So one thing that I find is that if you do that you see that basically in the north that northern transect there’s there’s less birds coming back, so there’s more death from the birds. And if I look at the southern transect and see what comes over there in the fall and what comes back in the spring, it’s actually quite a few more birds that are coming back. So let’s think of it about why why why would the difference be there. And this is sort of a schematic that in which I try to summarize it all.
[Image: Biomass cycles of birds in arctic, temperate, and subtropical habitats showing reproduction, fledging, migration, and wintering showing more biomass in while reproducing]
Sort of these sort of biomass cycles of birds moving across these northern and southern transect.
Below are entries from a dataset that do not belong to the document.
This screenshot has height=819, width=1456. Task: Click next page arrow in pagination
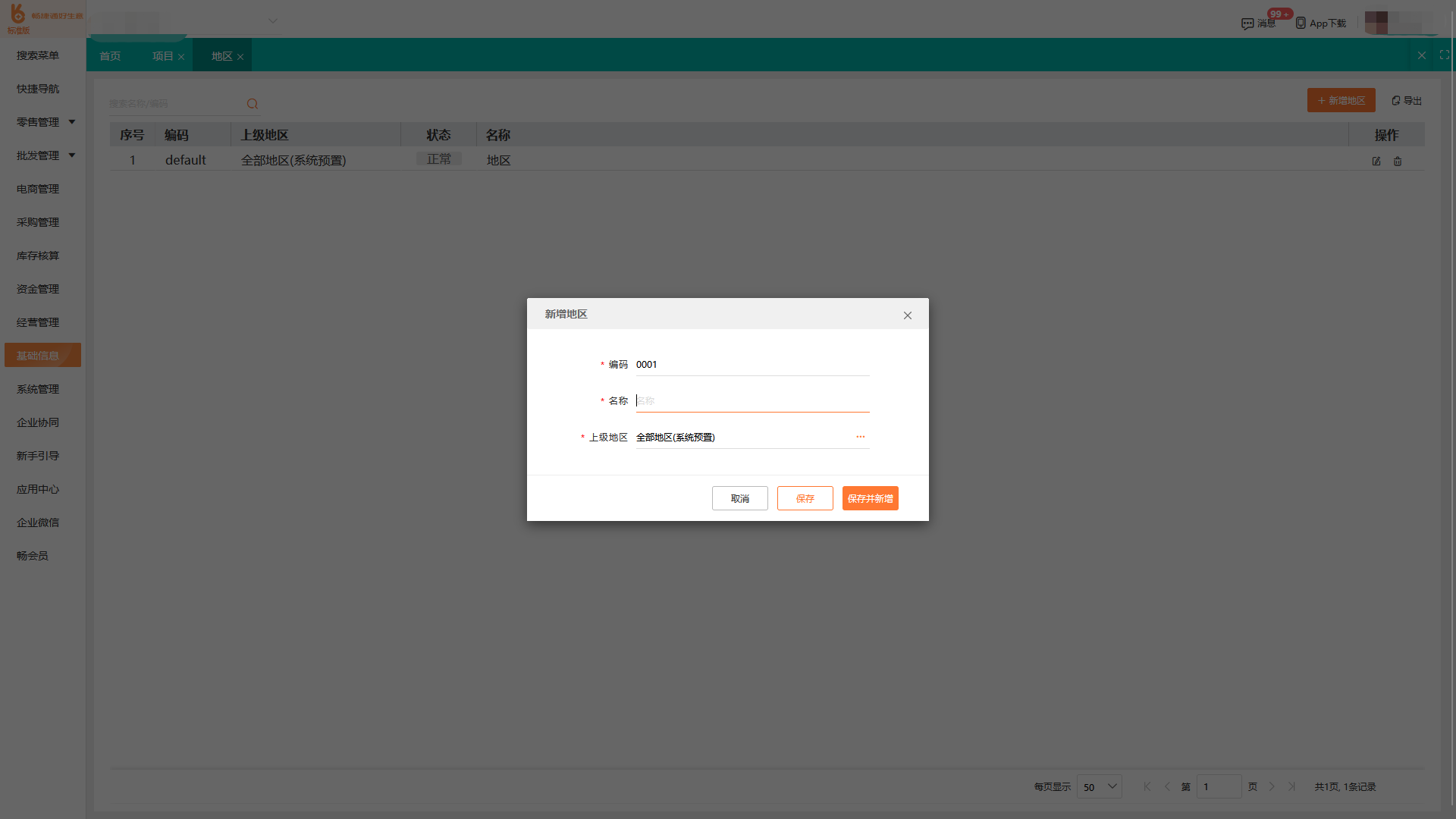click(x=1272, y=787)
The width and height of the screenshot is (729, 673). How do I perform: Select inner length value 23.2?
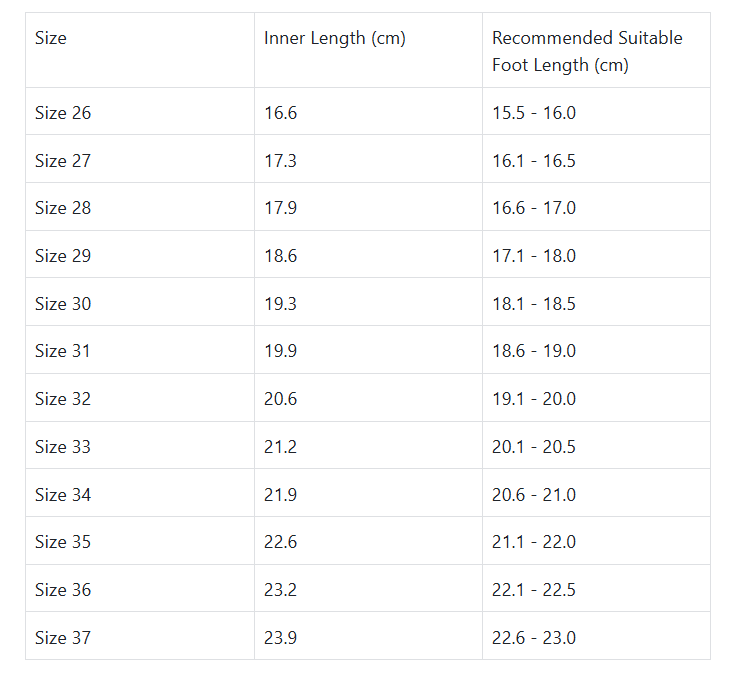280,590
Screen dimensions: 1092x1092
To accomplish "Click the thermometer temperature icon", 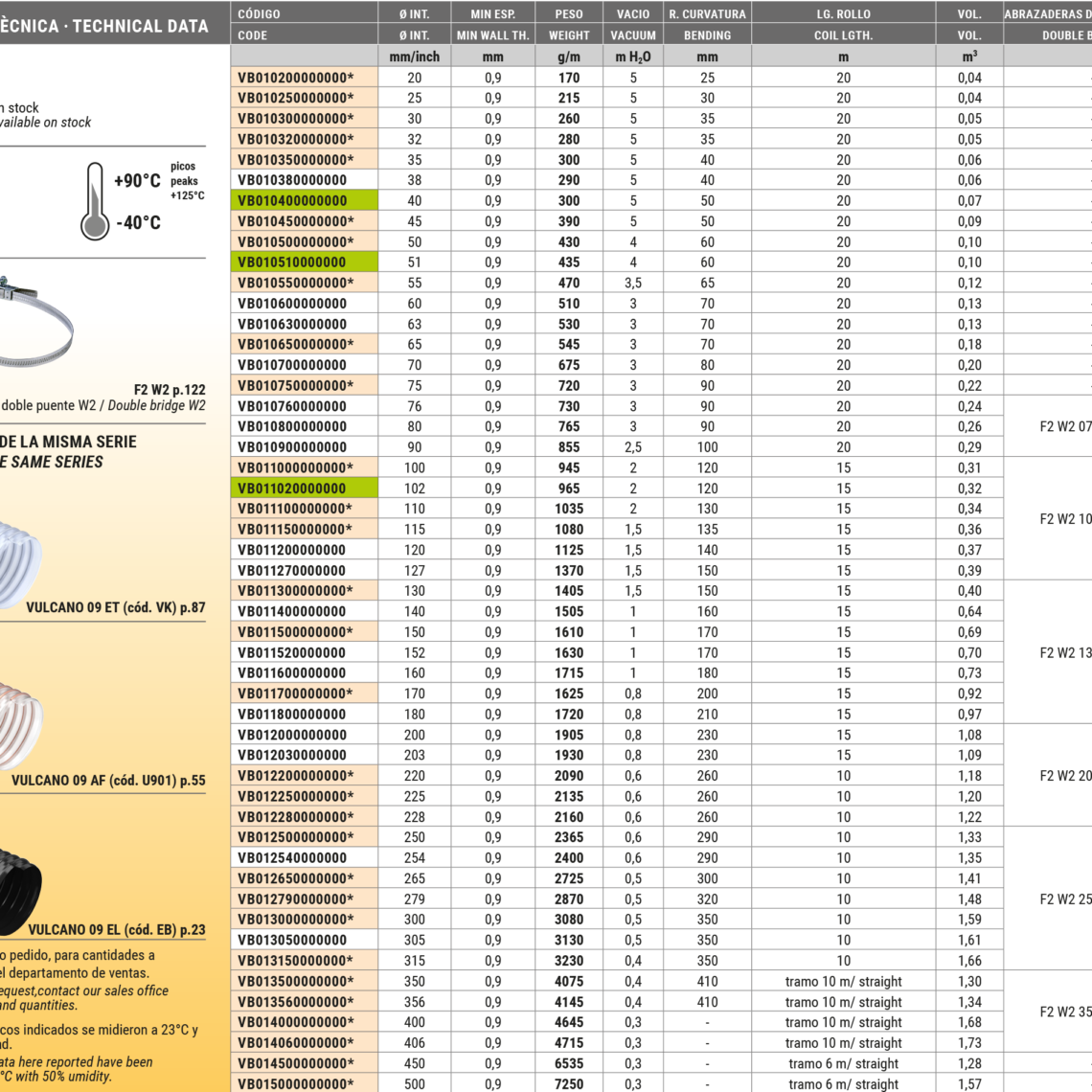I will click(94, 200).
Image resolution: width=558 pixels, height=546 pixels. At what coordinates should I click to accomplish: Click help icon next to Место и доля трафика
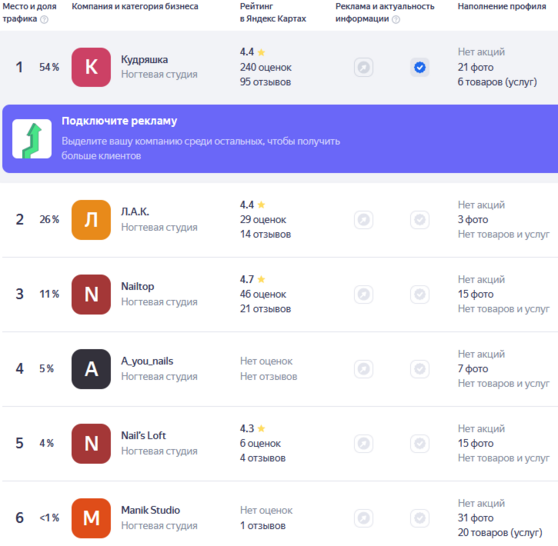point(44,19)
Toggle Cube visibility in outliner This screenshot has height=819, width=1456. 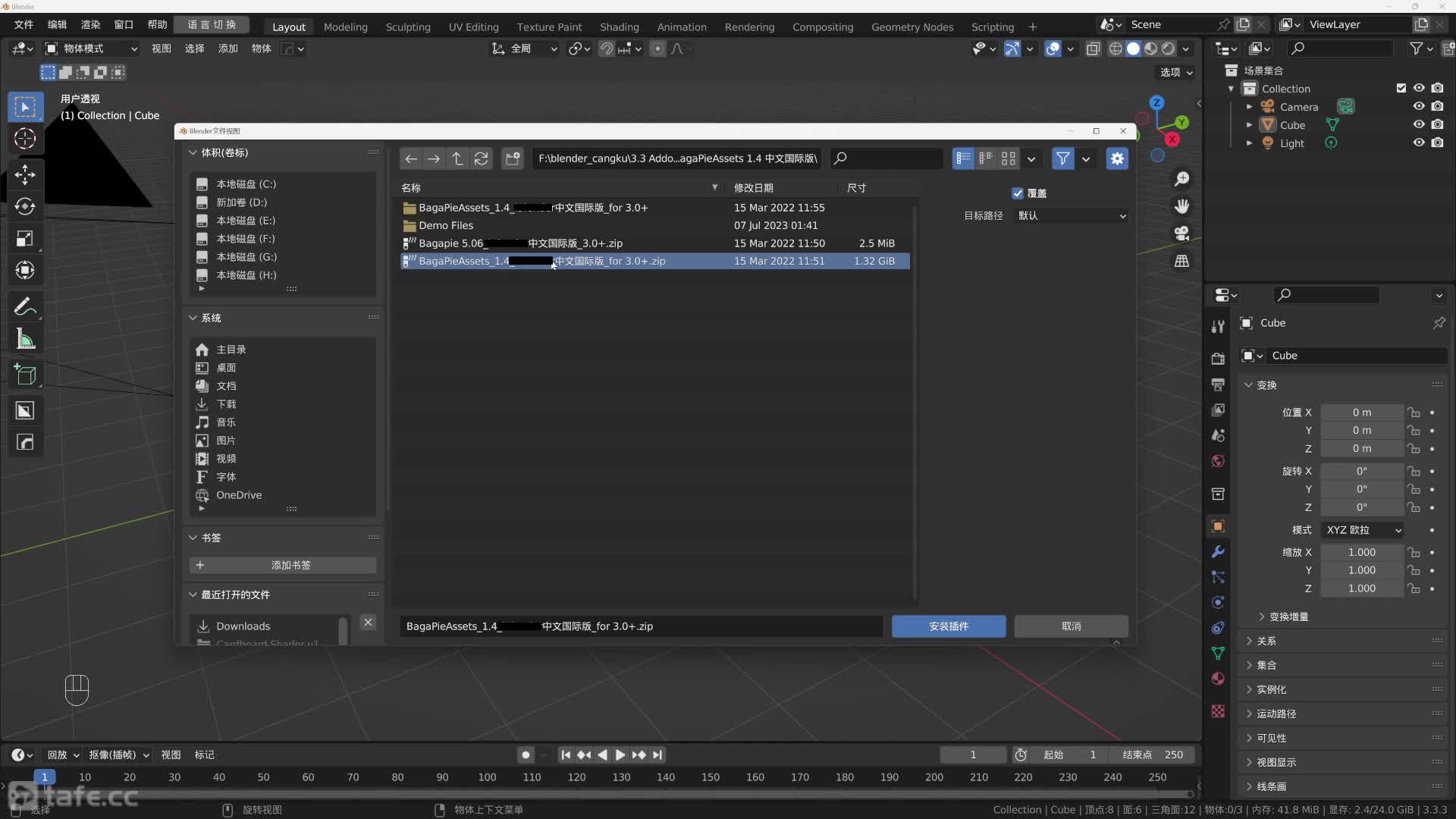pyautogui.click(x=1419, y=124)
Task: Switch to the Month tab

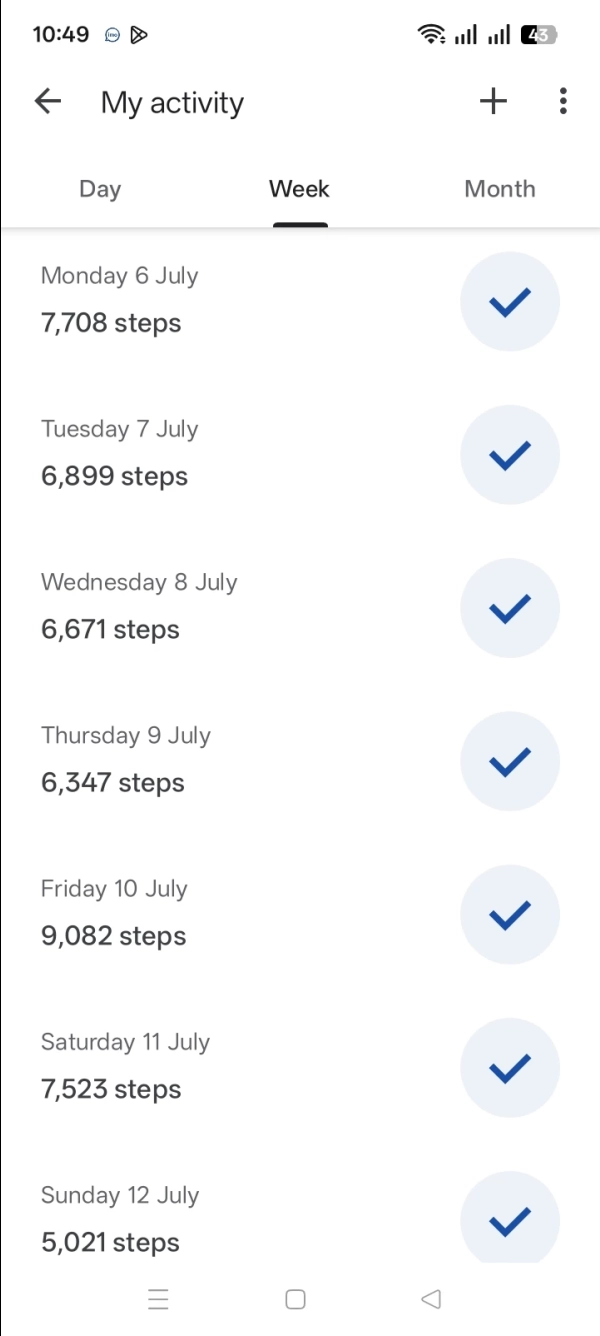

So you you sort of see if it swells in the breeding grounds and in this sort of bar gets a little wider because more birds in an over the season they start to move down across the transect and they start to sort of die you get less and less birds.
[woman] Isn’t there a difference in life expectancy of some birds?
[Adriaan] Yeah definitely, and maybe that’s what I’m getting through that maybe these are different strategies of birds.
[Slide text: North transect -wintering at temperate latitudes
-shorter distance migrants
South transect -wintering at tropical latitudes
-longer distance migrants]
And and and if you look at now that at a northern transect there’s if you if you look sort of based on what we know of the distributions of birds and what we expect which species have to move over there, is mostly sort of these north wintering birds, that winter in temperate latitudes, there’s just a lot of these birds like robins and sort of all the kinds of sparrows. They don’t really go to South America, many of them to stay in the U.S. to winter. They’re sort of more short distance migrants.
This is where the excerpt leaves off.